Tucson and The Arizona Sonoran Desert Museum<

284 Miles/458 Kilometers Round Trip.

Tucson.

Among the oldest European settlements in Arizona, Tucson is the state's second largest city. The downtown presidio was built by the Spaniards in 1776 and is part of a walking historical tour. The Arizona Heritage Center has exhibits portraying the city's and state's past. Nearby, at the University of Arizona, is a major world center for astronomy which includes the Flandrau Planetarium. Tucson is also the location of the prestigious Museum of Art and Center for Creative Photography.

Old Tucson.

Originally built in 1939 as a set for the epic film Arizona, Old Tucson has since been the location for many feature films, including John Wayne's Rio Bravo, and television series such as Little House on the Prairie and High Chaparral . The narrow-gauge railroad, stagecoach rides, staged gunfights and old saloon are among Old Tucson's attractions.
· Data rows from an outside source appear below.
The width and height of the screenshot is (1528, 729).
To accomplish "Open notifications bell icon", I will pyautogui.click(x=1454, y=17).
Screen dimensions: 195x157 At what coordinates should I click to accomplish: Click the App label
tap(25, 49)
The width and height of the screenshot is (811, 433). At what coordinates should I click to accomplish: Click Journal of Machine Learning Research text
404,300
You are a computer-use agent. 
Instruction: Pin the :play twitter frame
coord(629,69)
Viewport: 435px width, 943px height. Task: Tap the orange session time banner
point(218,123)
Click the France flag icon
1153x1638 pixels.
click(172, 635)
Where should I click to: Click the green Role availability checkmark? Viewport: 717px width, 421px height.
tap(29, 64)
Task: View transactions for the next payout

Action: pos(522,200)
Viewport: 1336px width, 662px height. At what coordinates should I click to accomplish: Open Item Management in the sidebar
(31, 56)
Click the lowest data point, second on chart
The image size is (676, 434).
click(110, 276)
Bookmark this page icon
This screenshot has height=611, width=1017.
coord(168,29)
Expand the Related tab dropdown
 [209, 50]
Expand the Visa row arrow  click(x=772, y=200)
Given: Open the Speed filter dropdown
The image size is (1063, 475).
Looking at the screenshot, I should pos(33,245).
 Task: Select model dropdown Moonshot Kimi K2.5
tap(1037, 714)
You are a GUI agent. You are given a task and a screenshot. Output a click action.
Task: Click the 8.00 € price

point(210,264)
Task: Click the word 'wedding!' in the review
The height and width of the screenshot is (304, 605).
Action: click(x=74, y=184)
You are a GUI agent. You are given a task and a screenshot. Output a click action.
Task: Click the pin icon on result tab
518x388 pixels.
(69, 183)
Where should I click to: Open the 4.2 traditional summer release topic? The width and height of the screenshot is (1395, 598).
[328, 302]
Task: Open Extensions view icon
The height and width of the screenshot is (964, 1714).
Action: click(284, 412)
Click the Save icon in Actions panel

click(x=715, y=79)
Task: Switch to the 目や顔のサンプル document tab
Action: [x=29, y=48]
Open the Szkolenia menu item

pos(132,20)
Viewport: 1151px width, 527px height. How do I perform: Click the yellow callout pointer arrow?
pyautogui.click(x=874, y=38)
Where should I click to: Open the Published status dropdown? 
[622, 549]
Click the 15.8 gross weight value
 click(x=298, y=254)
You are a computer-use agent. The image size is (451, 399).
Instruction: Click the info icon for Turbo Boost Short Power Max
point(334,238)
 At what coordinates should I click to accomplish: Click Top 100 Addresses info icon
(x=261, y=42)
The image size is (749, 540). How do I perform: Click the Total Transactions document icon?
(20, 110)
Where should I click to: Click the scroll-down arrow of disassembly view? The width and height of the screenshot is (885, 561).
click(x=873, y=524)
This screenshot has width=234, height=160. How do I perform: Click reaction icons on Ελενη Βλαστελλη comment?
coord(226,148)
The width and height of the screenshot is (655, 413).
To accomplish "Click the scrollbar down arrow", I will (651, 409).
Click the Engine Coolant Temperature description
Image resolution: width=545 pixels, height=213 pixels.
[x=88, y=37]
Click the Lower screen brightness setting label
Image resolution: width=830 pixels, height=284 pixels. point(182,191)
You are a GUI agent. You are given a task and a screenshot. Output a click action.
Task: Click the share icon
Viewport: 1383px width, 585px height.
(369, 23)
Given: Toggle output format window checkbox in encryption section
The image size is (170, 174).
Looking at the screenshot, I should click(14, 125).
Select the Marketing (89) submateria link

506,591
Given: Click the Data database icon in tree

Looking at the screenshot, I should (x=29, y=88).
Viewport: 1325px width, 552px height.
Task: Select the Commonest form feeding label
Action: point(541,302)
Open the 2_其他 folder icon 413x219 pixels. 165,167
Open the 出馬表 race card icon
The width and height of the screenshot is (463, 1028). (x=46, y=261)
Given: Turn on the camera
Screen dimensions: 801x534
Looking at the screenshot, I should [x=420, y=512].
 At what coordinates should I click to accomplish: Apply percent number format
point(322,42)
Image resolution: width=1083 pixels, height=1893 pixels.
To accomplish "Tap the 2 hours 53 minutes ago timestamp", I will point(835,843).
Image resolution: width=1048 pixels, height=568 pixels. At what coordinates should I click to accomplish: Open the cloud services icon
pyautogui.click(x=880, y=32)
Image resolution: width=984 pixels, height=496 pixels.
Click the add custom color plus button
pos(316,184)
Mission San Xavier del Bac.

Fondly known as the "White Dove of the Desert," this exquisite building is acclaimed to be the best example of Spanish mission architecture in the United States. It resides on the San Xavier Indian Reservation, and still serves the Tohono O'Odham people for whom it was built by Franciscan friars in the late 1700's.

The Arizona-Sonora Desert Museum.

The New York Times has called this museum "the most distinctive zoo in the United States," and the "BBC" has chosen it as one of the world's seven best zoos. It is an innovative and exciting mix of zoo, botanical garden and aquarium, with a mission to tell the story of the Sonoran Desert.

Among the exhibits are the Earth Sciences Center, which illustrates the dynamic forces that shaped the desert, and unique habitats that enable visitors to see wild desert creatures exactly as they live, even underground.

Saguaro National Park.

Saguaro National Park is comprised of two areas, located on the east and west sides of Tucson. This park is a preserve for the giant saguaro cacti which are native only to Arizona and Sonora, Mexico. Also known as "Sentinels of the Desert," the saguaros grow so thick and close together in some places that it is difficult to walk between them. Both areas offer loop drives, hiking and bike trails.